From Iceland — A Thinkle For Your Tinkle

A Thinkle For Your Tinkle

Published November 19, 2023

A Thinkle For Your Tinkle
Photo by
Art Bicnick

On public toilets and public decency in Reykjavík

We’ve all been there, running around with a wide-eyed look using all force of will to keep our bladders from bursting at the seams. Begging retail stores and restaurants to let us use their bathrooms, but their merciless minimum-wage guardians shake their heads. And even when we finally find an oasis in the desert, a suitable place to relieve ourselves it’s… it’s occupied!?

But, not to worry, for I am here to help.
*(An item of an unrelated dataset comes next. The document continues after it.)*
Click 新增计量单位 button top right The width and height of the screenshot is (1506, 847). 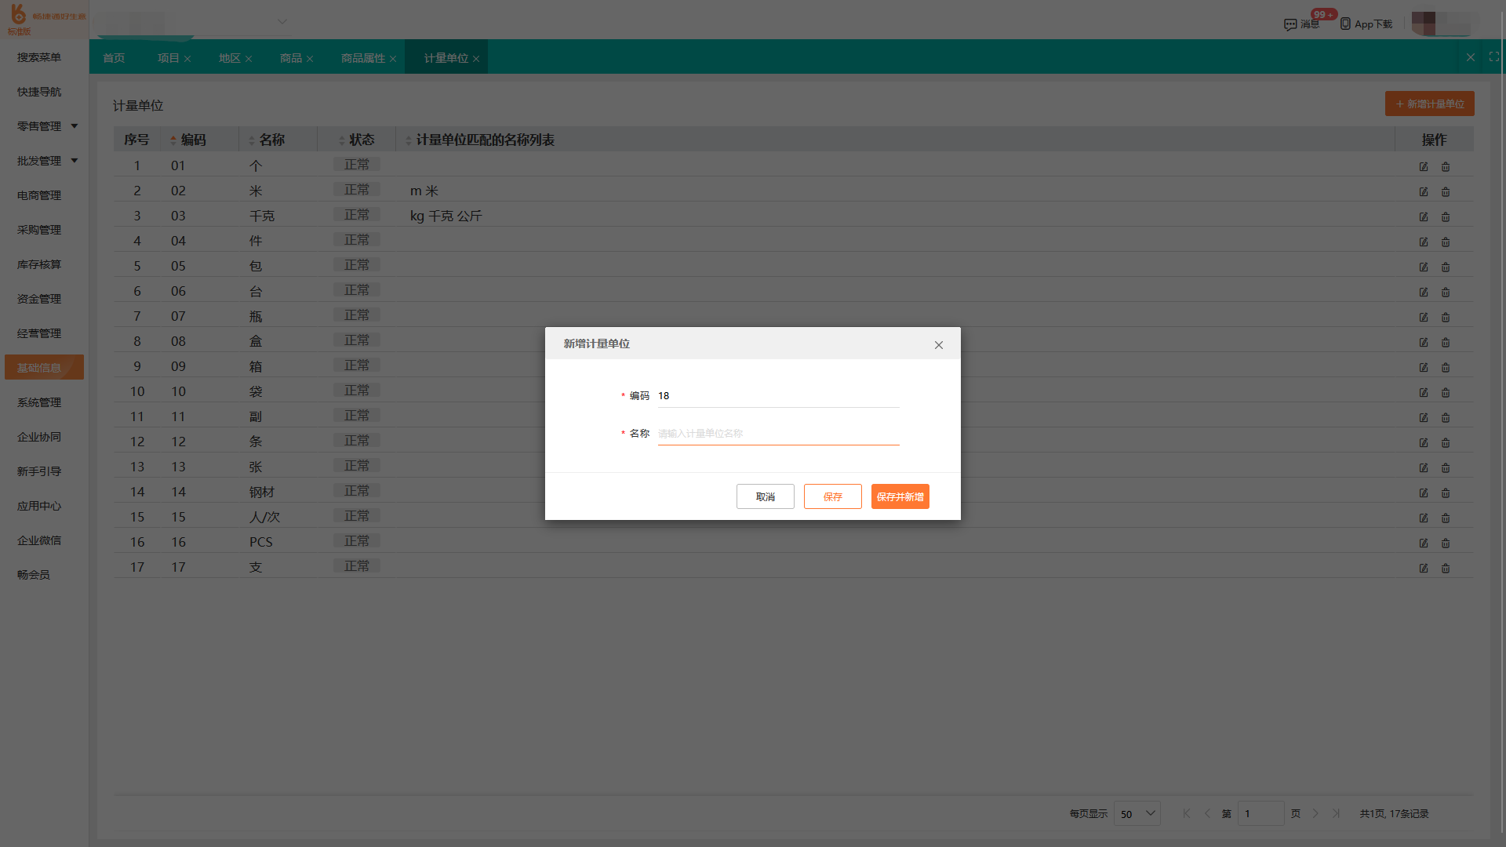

As those who know me can attest, I have an incredibly weak bladder and stomach. From the humblest urinals to the grandest latrines, I, an amateur toilet enthusiast, have had to rush to them all in a fit of panic. And during my time in Reykjavík, this has not changed. Thus, I believe I have successfully collected an extensive repertoire of Icelandic restrooms. So, for your consuming pleasure (and ease of future travels), I have collated and reviewed Reykjavik’s finest water closets.
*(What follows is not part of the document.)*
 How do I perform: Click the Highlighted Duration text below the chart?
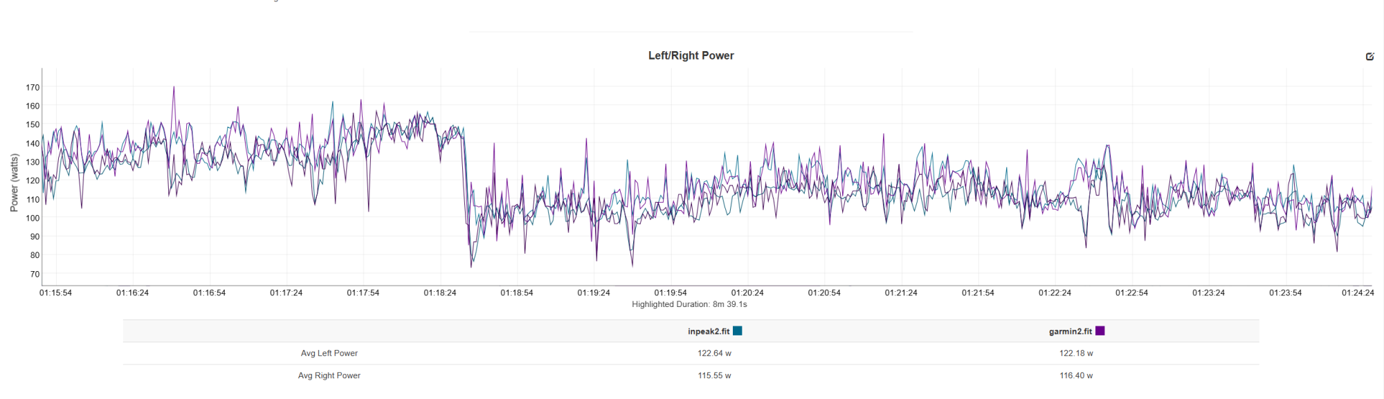(689, 304)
Upon arriving in the city, you will most likely encounter the famous BSÍ Bus Terminal bathrooms. Though not an impressive locale, it serves as an excellent first dip into the Icelandic bathroom experience. The gates are often barred with a turnstile with a little cutout to allow the children to freely cross. Upon entering, you can expect a service reflective of the quality of bus depots.
— 2/5 stars

Once you begin to wander deeper into the city along the streets of Laugavegur and the harbour, you may find yourself within the gilded halls of the Harpa. The lavatories here are just as immaculately crafted as the exterior of the crystalline building. One can almost see the reflection of the northern lights within the toilet bowls. The doors to the entrance are massive and towering to allow even the tallest of Icelanders to only slightly bow their head while entering. Though the rabble may gawk at the 200ISK price tag for entering the facilities, I believe the fee serves a higher purpose: to remind us that, no matter how gilded in gold, shit will stain just about anything.
— 3/5 stars

Reykjavík is a city of the arts and if you wanted to be transported to the world of a cubist painter with a kindergartener’s understanding of colour theory, you simply only need to enter the bathrooms at city hall. Looking out the ancient porthole windows that line the washroom walls, one can see the waves crashing upon Tjörnin Rocks. I know not what possessed the architect, designer and city council to decide on the garish orange and green tile scheme to adorn the walls, but it certainly stands out, giving my eyes a great deal of pain.
— 4/5 stars

Last and certainly least, we have lavatories for the truly desperate. When you find yourself at your absolute wit’s end, in the middle of the night, tortured by the fermented shark you had for dinner, there is a final option. There are… dark green tubes that dot the downtown area. You may have mistaken these for fancy postboxes or Star Trek elevators, but these Cylinders of Shame are in fact available for public use. Entering these cans inflict a terrible cost not only on a wallet but on the primordial part of your soul. To choose to be sealed away in this metal sarcophagus in a desperate attempt to relieve yourself is the act of either the mad or the hopeless. All I can do is offer a warning: if you enter these facilities, you will not come out the same.